Requirement → Going line by line through the listing, how many lines hold "computer"? State nothing but the number.

Given information →
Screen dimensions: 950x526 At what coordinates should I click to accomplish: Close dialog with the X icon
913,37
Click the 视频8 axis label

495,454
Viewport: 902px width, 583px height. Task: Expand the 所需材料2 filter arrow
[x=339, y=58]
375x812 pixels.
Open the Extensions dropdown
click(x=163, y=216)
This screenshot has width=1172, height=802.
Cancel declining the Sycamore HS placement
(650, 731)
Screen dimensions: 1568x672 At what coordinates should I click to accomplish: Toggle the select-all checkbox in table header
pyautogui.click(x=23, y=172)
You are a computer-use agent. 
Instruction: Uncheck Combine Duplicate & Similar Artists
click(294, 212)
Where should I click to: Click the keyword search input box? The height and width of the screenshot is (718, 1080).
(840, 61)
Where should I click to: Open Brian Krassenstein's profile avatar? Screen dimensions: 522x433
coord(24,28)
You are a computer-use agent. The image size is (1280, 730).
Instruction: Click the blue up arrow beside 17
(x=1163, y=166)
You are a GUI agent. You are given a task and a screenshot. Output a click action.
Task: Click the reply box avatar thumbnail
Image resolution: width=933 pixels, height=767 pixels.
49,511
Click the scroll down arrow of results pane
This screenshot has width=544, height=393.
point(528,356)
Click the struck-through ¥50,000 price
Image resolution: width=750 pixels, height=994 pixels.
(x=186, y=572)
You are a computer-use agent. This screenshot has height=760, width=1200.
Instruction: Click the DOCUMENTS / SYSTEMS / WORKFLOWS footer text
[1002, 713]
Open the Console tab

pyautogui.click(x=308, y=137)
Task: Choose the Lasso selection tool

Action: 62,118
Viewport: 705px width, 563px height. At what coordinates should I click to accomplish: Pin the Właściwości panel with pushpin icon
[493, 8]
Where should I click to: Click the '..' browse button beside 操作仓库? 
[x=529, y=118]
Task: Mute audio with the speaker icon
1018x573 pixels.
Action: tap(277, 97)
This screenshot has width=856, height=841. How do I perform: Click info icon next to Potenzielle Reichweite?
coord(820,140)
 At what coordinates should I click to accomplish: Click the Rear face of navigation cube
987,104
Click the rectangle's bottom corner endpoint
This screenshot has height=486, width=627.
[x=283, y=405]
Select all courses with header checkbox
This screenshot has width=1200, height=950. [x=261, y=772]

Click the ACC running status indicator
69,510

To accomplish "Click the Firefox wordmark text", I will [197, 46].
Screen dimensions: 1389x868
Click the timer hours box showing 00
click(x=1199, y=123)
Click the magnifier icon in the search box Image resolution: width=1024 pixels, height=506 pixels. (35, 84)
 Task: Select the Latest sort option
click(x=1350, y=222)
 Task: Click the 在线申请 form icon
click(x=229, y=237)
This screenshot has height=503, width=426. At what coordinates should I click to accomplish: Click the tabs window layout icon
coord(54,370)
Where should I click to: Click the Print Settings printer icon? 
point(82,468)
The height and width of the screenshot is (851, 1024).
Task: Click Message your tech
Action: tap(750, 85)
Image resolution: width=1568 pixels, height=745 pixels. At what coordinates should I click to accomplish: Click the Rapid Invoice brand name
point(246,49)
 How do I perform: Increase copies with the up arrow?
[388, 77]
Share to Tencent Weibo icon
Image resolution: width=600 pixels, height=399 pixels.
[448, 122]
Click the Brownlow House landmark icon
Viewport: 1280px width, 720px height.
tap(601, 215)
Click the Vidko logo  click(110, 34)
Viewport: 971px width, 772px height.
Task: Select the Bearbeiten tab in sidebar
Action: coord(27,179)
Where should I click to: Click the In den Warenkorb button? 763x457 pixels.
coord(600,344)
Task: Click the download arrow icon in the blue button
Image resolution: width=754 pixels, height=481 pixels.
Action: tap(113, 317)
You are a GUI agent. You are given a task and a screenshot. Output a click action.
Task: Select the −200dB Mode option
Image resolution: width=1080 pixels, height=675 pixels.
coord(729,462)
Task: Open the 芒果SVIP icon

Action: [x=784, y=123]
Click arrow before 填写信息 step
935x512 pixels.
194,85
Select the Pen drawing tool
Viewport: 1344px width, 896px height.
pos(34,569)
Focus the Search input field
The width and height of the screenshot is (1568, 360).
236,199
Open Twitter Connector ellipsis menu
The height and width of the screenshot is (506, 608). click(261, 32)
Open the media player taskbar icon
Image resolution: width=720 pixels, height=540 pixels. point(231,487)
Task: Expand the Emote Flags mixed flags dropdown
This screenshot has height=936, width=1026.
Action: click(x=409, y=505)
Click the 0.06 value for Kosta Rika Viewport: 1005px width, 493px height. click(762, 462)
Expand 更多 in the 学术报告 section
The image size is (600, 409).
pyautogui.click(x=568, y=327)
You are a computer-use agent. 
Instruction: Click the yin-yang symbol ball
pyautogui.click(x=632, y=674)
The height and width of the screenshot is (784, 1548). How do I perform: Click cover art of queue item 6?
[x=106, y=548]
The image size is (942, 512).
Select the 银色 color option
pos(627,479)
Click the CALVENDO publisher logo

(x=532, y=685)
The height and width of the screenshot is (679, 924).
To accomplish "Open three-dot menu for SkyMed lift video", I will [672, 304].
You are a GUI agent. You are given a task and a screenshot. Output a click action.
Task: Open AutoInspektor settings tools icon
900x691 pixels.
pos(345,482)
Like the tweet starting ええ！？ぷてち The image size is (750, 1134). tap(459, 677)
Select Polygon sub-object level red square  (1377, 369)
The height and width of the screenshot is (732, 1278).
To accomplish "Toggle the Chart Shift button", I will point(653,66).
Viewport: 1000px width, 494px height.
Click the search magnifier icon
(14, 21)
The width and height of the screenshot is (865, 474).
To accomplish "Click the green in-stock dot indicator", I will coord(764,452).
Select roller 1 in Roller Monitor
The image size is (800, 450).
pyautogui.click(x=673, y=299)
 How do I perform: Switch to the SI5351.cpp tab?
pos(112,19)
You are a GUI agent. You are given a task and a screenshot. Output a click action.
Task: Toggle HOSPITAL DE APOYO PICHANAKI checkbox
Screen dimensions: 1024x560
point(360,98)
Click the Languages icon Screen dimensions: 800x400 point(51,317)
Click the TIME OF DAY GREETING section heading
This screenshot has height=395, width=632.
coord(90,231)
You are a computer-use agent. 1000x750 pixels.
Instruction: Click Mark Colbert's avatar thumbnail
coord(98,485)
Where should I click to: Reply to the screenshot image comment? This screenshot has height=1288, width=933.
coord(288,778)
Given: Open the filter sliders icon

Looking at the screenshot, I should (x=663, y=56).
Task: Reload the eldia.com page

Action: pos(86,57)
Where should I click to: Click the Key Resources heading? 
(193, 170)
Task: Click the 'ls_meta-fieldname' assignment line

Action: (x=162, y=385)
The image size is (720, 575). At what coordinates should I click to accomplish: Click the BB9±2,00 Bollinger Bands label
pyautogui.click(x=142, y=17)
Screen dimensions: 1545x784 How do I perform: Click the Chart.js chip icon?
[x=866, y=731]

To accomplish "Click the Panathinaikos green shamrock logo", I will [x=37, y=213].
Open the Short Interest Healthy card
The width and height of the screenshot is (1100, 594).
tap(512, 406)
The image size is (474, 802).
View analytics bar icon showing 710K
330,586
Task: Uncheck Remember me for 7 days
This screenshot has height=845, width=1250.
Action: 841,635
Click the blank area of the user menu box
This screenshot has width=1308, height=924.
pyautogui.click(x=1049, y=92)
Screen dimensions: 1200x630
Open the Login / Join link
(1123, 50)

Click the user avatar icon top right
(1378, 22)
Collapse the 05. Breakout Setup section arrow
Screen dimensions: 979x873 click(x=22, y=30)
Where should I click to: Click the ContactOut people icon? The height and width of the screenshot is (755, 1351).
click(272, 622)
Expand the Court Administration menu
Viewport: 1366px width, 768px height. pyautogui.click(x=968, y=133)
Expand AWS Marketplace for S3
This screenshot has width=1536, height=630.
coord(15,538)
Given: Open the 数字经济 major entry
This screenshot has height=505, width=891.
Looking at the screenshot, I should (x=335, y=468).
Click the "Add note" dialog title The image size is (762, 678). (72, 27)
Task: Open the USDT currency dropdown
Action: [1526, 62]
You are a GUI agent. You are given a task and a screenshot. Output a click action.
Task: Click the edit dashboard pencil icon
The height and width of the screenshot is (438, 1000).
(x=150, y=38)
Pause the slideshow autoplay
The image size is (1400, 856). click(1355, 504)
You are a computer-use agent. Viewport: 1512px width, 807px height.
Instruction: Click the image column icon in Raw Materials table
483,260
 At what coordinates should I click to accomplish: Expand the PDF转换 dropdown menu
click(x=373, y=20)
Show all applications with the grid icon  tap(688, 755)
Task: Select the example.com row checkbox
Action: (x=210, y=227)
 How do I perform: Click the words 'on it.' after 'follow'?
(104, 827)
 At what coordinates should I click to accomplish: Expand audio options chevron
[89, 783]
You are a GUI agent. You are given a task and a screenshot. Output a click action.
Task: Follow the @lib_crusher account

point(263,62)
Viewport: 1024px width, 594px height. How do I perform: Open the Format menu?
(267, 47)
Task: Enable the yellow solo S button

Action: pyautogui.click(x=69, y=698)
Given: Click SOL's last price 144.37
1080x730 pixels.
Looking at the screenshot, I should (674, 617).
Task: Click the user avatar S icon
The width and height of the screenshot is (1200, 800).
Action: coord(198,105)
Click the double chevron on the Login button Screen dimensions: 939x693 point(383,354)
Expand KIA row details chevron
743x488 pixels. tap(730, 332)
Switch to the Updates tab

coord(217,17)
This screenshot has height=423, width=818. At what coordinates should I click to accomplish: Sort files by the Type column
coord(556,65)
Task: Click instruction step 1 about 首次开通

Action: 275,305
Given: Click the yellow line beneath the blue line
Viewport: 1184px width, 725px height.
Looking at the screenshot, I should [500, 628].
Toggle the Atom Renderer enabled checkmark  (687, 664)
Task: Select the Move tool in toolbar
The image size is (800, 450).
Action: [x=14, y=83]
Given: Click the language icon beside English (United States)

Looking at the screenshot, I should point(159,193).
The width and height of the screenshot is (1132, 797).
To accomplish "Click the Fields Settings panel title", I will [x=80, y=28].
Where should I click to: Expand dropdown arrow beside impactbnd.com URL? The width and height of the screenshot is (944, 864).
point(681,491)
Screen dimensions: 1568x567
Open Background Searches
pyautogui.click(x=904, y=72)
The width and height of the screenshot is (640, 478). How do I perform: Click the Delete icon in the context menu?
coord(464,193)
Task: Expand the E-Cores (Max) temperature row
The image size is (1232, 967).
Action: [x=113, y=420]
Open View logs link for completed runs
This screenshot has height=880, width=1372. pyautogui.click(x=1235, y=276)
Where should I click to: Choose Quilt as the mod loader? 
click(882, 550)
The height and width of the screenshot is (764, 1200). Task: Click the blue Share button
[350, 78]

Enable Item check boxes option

Solved exercise → 6